### TASK REQUIREMENTS
Edit the records below so that each "GUI agent" becomes "screen assistant", with everything else left unchanged.

[Entries taken from a collection]

---+---

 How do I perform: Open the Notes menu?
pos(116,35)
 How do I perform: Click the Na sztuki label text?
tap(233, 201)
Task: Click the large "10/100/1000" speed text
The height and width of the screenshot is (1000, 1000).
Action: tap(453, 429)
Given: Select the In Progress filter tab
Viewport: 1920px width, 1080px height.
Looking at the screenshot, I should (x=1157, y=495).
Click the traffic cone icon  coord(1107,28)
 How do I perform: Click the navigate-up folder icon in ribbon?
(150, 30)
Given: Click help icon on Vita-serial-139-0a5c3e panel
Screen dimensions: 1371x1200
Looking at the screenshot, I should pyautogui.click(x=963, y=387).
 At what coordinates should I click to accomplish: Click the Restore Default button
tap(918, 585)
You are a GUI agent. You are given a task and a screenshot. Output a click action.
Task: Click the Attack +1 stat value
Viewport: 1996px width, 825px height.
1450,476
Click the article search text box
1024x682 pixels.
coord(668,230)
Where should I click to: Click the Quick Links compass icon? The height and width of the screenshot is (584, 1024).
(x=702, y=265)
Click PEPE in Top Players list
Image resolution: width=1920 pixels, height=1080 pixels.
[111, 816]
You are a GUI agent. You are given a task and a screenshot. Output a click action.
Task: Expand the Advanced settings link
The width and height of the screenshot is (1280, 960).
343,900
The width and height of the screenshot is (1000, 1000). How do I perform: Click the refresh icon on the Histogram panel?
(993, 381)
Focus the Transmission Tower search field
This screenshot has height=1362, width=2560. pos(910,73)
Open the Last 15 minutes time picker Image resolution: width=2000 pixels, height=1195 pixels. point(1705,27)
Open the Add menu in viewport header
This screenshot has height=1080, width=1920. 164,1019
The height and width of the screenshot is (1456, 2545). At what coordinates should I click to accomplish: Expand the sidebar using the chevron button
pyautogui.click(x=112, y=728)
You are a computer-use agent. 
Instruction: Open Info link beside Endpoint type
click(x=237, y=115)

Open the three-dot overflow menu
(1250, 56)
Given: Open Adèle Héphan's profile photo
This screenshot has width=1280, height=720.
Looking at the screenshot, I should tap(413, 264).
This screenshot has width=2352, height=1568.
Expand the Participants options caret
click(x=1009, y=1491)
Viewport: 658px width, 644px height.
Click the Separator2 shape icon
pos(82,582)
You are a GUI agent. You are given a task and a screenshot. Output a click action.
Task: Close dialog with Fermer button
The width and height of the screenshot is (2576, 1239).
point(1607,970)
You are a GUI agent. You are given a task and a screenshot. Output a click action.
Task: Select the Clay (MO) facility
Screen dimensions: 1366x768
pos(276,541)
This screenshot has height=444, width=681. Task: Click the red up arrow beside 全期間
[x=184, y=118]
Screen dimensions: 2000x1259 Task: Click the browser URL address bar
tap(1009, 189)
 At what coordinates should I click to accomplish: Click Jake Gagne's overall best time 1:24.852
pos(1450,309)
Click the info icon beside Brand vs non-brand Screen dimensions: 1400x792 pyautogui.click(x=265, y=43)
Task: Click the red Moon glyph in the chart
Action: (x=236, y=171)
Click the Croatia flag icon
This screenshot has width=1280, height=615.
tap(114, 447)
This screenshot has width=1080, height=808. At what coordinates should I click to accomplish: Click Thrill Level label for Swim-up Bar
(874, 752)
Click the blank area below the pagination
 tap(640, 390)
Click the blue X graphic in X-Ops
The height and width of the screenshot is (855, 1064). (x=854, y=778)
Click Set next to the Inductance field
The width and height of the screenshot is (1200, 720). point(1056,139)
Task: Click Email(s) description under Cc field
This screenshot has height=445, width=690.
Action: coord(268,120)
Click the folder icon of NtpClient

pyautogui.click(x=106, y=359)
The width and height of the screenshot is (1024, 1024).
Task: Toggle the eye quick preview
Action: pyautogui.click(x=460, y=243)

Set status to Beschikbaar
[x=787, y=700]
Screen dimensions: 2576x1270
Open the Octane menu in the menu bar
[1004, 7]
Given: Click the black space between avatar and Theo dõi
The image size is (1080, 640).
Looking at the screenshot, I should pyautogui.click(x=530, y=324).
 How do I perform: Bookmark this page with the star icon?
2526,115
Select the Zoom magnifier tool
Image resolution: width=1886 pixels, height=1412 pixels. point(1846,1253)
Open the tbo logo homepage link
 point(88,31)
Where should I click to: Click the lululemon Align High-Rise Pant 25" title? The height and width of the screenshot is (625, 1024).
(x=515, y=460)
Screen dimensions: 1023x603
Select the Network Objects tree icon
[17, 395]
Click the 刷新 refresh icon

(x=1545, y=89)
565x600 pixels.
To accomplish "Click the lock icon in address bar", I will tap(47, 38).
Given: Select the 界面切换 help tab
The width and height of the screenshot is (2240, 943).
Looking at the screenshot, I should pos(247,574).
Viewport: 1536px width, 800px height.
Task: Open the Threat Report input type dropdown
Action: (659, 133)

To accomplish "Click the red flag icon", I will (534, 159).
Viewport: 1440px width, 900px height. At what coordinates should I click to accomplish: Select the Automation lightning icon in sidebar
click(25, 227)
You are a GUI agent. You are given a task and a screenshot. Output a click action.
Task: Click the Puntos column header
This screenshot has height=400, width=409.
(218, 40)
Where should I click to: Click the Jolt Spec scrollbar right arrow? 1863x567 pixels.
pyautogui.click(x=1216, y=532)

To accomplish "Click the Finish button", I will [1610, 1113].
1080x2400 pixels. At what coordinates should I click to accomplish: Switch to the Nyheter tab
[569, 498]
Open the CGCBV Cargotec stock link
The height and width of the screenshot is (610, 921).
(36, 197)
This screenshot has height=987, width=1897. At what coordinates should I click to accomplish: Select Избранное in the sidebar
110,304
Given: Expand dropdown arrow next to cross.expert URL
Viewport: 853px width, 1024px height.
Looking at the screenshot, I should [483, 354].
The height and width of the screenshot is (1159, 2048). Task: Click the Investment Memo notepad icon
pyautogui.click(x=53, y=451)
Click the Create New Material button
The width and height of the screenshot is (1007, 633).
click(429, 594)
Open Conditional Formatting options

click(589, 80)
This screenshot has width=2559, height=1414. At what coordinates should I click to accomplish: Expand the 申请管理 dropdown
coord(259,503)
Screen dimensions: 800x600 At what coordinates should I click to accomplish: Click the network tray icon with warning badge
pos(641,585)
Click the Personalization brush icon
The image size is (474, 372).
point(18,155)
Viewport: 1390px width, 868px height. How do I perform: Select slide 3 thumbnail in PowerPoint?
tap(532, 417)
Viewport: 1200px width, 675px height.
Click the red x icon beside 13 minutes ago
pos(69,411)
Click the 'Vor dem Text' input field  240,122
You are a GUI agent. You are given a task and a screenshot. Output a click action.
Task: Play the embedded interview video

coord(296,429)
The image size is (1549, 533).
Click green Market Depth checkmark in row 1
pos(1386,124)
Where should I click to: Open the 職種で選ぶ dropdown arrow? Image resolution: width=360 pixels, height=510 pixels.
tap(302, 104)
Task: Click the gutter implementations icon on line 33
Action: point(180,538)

---+---

### PROBLEM SOLUTION
 How do I perform: Open the Notes menu?
pos(116,35)
 How do I perform: Click the Na sztuki label text?
tap(233, 201)
Task: Click the large "10/100/1000" speed text
The height and width of the screenshot is (1000, 1000).
Action: tap(453, 429)
Given: Select the In Progress filter tab
Viewport: 1920px width, 1080px height.
Looking at the screenshot, I should (x=1157, y=495).
Click the traffic cone icon  coord(1107,28)
 How do I perform: Click the navigate-up folder icon in ribbon?
(150, 30)
Given: Click help icon on Vita-serial-139-0a5c3e panel
Screen dimensions: 1371x1200
Looking at the screenshot, I should pyautogui.click(x=963, y=387).
 At what coordinates should I click to accomplish: Click the Restore Default button
tap(918, 585)
You are a screen assistant. You are given a task and a screenshot. Output a click action.
Task: Click the Attack +1 stat value
Viewport: 1996px width, 825px height.
1450,476
Click the article search text box
1024x682 pixels.
coord(668,230)
Where should I click to: Click the Quick Links compass icon? The height and width of the screenshot is (584, 1024).
(x=702, y=265)
Click PEPE in Top Players list
Image resolution: width=1920 pixels, height=1080 pixels.
[111, 816]
You are a screen assistant. You are given a task and a screenshot. Output a click action.
Task: Expand the Advanced settings link
The width and height of the screenshot is (1280, 960).
343,900
The width and height of the screenshot is (1000, 1000). How do I perform: Click the refresh icon on the Histogram panel?
(993, 381)
Focus the Transmission Tower search field
This screenshot has height=1362, width=2560. pos(910,73)
Open the Last 15 minutes time picker Image resolution: width=2000 pixels, height=1195 pixels. point(1705,27)
Open the Add menu in viewport header
This screenshot has height=1080, width=1920. 164,1019
The height and width of the screenshot is (1456, 2545). At what coordinates should I click to accomplish: Expand the sidebar using the chevron button
pyautogui.click(x=112, y=728)
You are a computer-use agent. 
Instruction: Open Info link beside Endpoint type
click(x=237, y=115)

Open the three-dot overflow menu
(1250, 56)
Given: Open Adèle Héphan's profile photo
This screenshot has width=1280, height=720.
Looking at the screenshot, I should tap(413, 264).
This screenshot has width=2352, height=1568.
Expand the Participants options caret
click(x=1009, y=1491)
Viewport: 658px width, 644px height.
Click the Separator2 shape icon
pos(82,582)
You are a screen assistant. You are given a task and a screenshot. Output a click action.
Task: Close dialog with Fermer button
The width and height of the screenshot is (2576, 1239).
point(1607,970)
You are a screen assistant. You are given a task and a screenshot. Output a click action.
Task: Select the Clay (MO) facility
Screen dimensions: 1366x768
pos(276,541)
This screenshot has height=444, width=681. Task: Click the red up arrow beside 全期間
[x=184, y=118]
Screen dimensions: 2000x1259 Task: Click the browser URL address bar
tap(1009, 189)
 At what coordinates should I click to accomplish: Click Jake Gagne's overall best time 1:24.852
pos(1450,309)
Click the info icon beside Brand vs non-brand Screen dimensions: 1400x792 pyautogui.click(x=265, y=43)
Task: Click the red Moon glyph in the chart
Action: (x=236, y=171)
Click the Croatia flag icon
This screenshot has width=1280, height=615.
tap(114, 447)
This screenshot has width=1080, height=808. At what coordinates should I click to accomplish: Click Thrill Level label for Swim-up Bar
(874, 752)
Click the blank area below the pagination
 tap(640, 390)
Click the blue X graphic in X-Ops
The height and width of the screenshot is (855, 1064). (x=854, y=778)
Click Set next to the Inductance field
The width and height of the screenshot is (1200, 720). point(1056,139)
Task: Click Email(s) description under Cc field
This screenshot has height=445, width=690.
Action: coord(268,120)
Click the folder icon of NtpClient

pyautogui.click(x=106, y=359)
The width and height of the screenshot is (1024, 1024).
Task: Toggle the eye quick preview
Action: pyautogui.click(x=460, y=243)

Set status to Beschikbaar
[x=787, y=700]
Screen dimensions: 2576x1270
Open the Octane menu in the menu bar
[1004, 7]
Given: Click the black space between avatar and Theo dõi
The image size is (1080, 640).
Looking at the screenshot, I should pyautogui.click(x=530, y=324).
 How do I perform: Bookmark this page with the star icon?
2526,115
Select the Zoom magnifier tool
Image resolution: width=1886 pixels, height=1412 pixels. point(1846,1253)
Open the tbo logo homepage link
 point(88,31)
Where should I click to: Click the lululemon Align High-Rise Pant 25" title? The height and width of the screenshot is (625, 1024).
(x=515, y=460)
Screen dimensions: 1023x603
Select the Network Objects tree icon
[17, 395]
Click the 刷新 refresh icon

(x=1545, y=89)
565x600 pixels.
To accomplish "Click the lock icon in address bar", I will tap(47, 38).
Given: Select the 界面切换 help tab
The width and height of the screenshot is (2240, 943).
Looking at the screenshot, I should pos(247,574).
Viewport: 1536px width, 800px height.
Task: Open the Threat Report input type dropdown
Action: (659, 133)

To accomplish "Click the red flag icon", I will (534, 159).
Viewport: 1440px width, 900px height. At what coordinates should I click to accomplish: Select the Automation lightning icon in sidebar
click(25, 227)
You are a screen assistant. You are given a task and a screenshot. Output a click action.
Task: Click the Puntos column header
This screenshot has height=400, width=409.
(218, 40)
Where should I click to: Click the Jolt Spec scrollbar right arrow? 1863x567 pixels.
pyautogui.click(x=1216, y=532)

To accomplish "Click the Finish button", I will [1610, 1113].
1080x2400 pixels. At what coordinates should I click to accomplish: Switch to the Nyheter tab
[569, 498]
Open the CGCBV Cargotec stock link
The height and width of the screenshot is (610, 921).
(36, 197)
This screenshot has height=987, width=1897. At what coordinates should I click to accomplish: Select Избранное in the sidebar
110,304
Given: Expand dropdown arrow next to cross.expert URL
Viewport: 853px width, 1024px height.
Looking at the screenshot, I should [483, 354].
The height and width of the screenshot is (1159, 2048). Task: Click the Investment Memo notepad icon
pyautogui.click(x=53, y=451)
Click the Create New Material button
The width and height of the screenshot is (1007, 633).
click(429, 594)
Open Conditional Formatting options

click(589, 80)
This screenshot has width=2559, height=1414. At what coordinates should I click to accomplish: Expand the 申请管理 dropdown
coord(259,503)
Screen dimensions: 800x600 At what coordinates should I click to accomplish: Click the network tray icon with warning badge
pos(641,585)
Click the Personalization brush icon
The image size is (474, 372).
point(18,155)
Viewport: 1390px width, 868px height. How do I perform: Select slide 3 thumbnail in PowerPoint?
tap(532, 417)
Viewport: 1200px width, 675px height.
Click the red x icon beside 13 minutes ago
pos(69,411)
Click the 'Vor dem Text' input field  240,122
You are a screen assistant. You are given a task and a screenshot. Output a click action.
Task: Play the embedded interview video

coord(296,429)
The image size is (1549, 533).
Click green Market Depth checkmark in row 1
pos(1386,124)
Where should I click to: Open the 職種で選ぶ dropdown arrow? Image resolution: width=360 pixels, height=510 pixels.
tap(302, 104)
Task: Click the gutter implementations icon on line 33
Action: point(180,538)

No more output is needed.